I am trying to use Microsoft's OpenXML 2.5 library to create a OpenXML document. Everything works great, until I try to insert an HTML string into my document. I have scoured the web and here is what I have come up with so far (snipped to just the portion I am having trouble with):
Paragraph paragraph = new Paragraph();
Run run = new Run();
string altChunkId = "id1";
AlternativeFormatImportPart chunk =
document.MainDocumentPart.AddAlternativeFormatImportPart(
AlternativeFormatImportPartType.Html, altChunkId);
chunk.FeedData(new MemoryStream(Encoding.UTF8.GetBytes(ioi.Text)));
AltChunk altChunk = new AltChunk { Id = altChunkId };
run.AppendChild(new Break());
paragraph.AppendChild(run);
body.AppendChild(paragraph);
Obviously, I haven't actually added the altChunk in this example, but I have tried appending it everywhere - to the run, paragraph, body, etc. In ever case, I am unable to open up the docx file in Word 2010.
This is making me a little nutty because it seems like it should be straightforward (I will admit that I'm not fully understanding the AltChunk "thing"). Would appreciate any help.
Side Note: One thing I did find that was interesting, and I don't know if it's actually a problem or not, is this response which says AltChunk corrupts the file when working from a MemoryStream. Can anybody confirm that this is/isn't true?
I can reproduce the error "... there is a problem with the content" by using
an incomplete HTML document as the content of the alternative format import part.
For example if you use the following HTML snippet <h1>HELLO</h1>
MS Word is unable to open the document.
The code below shows how to add an AlternativeFormatImportPart
to a word document.
(I've tested the code with MS Word 2013).
using (WordprocessingDocument doc = WordprocessingDocument.Open(@"test.docx", true))
{
string altChunkId = "myId";
MainDocumentPart mainDocPart = doc.MainDocumentPart;
var run = new Run(new Text("test"));
var p = new Paragraph(new ParagraphProperties(
new Justification() { Val = JustificationValues.Center }),
run);
var body = mainDocPart.Document.Body;
body.Append(p);
MemoryStream ms = new MemoryStream(Encoding.UTF8.GetBytes("<html><head></head><body><h1>HELLO</h1></body></html>"));
// Uncomment the following line to create an invalid word document.

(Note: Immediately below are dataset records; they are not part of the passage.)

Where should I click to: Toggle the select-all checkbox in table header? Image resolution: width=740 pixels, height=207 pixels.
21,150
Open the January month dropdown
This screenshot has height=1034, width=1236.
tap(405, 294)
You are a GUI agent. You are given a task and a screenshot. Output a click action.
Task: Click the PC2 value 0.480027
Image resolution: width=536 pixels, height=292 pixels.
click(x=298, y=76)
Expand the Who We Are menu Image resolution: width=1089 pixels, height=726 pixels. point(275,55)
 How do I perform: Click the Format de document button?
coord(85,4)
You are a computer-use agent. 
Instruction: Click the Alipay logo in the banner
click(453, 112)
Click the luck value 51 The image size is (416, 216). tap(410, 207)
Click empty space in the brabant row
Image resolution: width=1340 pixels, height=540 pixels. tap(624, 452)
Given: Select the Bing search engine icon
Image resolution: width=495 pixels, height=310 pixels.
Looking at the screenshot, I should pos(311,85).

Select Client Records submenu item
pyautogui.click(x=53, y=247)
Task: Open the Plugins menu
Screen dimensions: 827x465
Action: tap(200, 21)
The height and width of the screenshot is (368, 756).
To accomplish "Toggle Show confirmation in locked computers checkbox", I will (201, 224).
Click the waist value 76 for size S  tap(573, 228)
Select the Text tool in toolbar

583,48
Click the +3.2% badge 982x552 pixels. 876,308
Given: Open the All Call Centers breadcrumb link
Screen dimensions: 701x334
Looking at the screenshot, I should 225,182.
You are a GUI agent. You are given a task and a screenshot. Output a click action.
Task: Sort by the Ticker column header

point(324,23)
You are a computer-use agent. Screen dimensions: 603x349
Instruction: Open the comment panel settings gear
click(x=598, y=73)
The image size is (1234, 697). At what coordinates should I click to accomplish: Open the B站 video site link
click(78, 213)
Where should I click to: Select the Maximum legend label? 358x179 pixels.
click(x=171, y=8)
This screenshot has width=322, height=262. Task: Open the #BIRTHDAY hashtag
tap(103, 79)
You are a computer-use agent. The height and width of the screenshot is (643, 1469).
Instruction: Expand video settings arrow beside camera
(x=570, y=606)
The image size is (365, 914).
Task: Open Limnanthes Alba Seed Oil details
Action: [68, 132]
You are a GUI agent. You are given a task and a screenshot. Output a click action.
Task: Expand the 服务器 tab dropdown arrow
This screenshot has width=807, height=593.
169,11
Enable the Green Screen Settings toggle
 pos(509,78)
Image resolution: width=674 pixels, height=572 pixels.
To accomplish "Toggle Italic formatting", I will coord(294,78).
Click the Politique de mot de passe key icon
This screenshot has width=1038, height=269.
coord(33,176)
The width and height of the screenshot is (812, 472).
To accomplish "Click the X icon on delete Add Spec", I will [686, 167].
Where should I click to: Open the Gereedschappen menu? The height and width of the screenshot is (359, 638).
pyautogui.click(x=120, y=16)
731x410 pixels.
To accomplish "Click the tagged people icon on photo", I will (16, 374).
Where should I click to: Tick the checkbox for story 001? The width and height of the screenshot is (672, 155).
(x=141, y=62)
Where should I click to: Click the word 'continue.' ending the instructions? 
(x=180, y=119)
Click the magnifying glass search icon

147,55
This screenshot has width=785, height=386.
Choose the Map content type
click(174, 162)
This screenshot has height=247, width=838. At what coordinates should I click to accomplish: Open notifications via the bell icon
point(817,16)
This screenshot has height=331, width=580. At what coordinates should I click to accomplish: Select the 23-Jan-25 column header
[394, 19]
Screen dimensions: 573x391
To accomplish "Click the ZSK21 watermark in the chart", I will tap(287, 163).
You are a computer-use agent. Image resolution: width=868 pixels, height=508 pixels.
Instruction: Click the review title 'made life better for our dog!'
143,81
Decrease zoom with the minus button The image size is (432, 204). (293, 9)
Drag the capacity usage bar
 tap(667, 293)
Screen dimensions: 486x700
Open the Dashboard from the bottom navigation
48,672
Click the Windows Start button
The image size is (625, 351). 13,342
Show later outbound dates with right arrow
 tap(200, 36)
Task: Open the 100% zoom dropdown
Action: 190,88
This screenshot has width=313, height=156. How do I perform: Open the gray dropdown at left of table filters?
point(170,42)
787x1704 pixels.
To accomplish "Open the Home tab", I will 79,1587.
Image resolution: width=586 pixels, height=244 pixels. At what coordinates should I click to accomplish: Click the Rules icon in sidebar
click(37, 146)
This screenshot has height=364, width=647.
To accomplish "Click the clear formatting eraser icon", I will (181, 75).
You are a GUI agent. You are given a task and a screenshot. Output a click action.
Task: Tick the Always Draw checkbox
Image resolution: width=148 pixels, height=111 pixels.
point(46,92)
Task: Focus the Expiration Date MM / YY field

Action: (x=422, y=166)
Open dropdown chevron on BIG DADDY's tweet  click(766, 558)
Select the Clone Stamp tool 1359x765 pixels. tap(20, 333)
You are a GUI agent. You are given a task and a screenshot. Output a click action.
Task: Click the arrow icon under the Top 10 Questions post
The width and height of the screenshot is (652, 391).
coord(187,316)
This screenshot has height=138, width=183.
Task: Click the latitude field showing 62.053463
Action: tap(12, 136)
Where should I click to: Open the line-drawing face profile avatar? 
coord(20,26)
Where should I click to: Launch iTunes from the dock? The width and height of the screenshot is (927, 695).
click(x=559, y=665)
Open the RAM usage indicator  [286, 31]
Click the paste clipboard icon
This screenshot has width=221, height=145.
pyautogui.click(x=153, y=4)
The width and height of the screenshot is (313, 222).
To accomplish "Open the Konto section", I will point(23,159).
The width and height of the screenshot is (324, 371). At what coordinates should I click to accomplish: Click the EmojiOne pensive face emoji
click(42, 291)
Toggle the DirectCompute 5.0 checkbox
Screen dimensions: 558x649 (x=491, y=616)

// MemoryStream ms = new MemoryStream(Encoding.UTF8.GetBytes("<h1>HELLO</h1>"));
// Create alternative format import part.
AlternativeFormatImportPart formatImportPart =
mainDocPart.AddAlternativeFormatImportPart(
AlternativeFormatImportPartType.Html, altChunkId);
//ms.Seek(0, SeekOrigin.Begin);
// Feed HTML data into format import part (chunk).
formatImportPart.FeedData(ms);
AltChunk altChunk = new AltChunk();
altChunk.Id = altChunkId;
mainDocPart.Document.Body.Append(altChunk);
}
According to the Office OpenXML specification valid parent elements for the
w:altChunk
element are body, comment, docPartBody, endnote, footnote, ftr, hdr and tc
.
So, I've added the w:altChunk
to the body element.
For more information on the w:altChunk
element see this MSDN link.
EDIT
As pointed out by @user2945722, to make sure that the OpenXml library correctlty interprets the byte array as UTF-8, you should add the UTF-8 preamble. This can be done this way:
MemoryStream ms = new MemoryStream(new UTF8Encoding(true).GetPreamble().Concat(Encoding.UTF8.GetBytes(htmlEncodedString)).ToArray()
This will prevent your é's from being rendered as é's, your ä's as ä's, etc.
Had the same problem here, but a totally different cause. Worth a try if the accepted solution doesn't help. Try closing the file after saving. In my case, it happened to be the difference between a corrupt and a clean docx file. Oddly, most other operations work with only a Save() and program exit.
String cid = "chunkid";
WordprocessingDocument document = WordprocessingDocument.Open("somefile.docx", true);
Body body = document.MainDocumentPart.Document.Body;
MemoryStream ms = new MemoryStream(System.Text.Encoding.UTF8.GetBytes("<html><head></head><body>hi</body></html>"));
AlternativeFormatImportPart formatImportPart = document.MainDocumentPart.AddAlternativeFormatImportPart(AlternativeFormatImportPartType.Html, cid);
formatImportPart.FeedData(ms);
AltChunk altChunk = new AltChunk();
altChunk.Id = cid;
document.MainDocumentPart.Document.Body.Append(altChunk);
document.MainDocumentPart.Document.Save();
// here's the magic!
document.Close();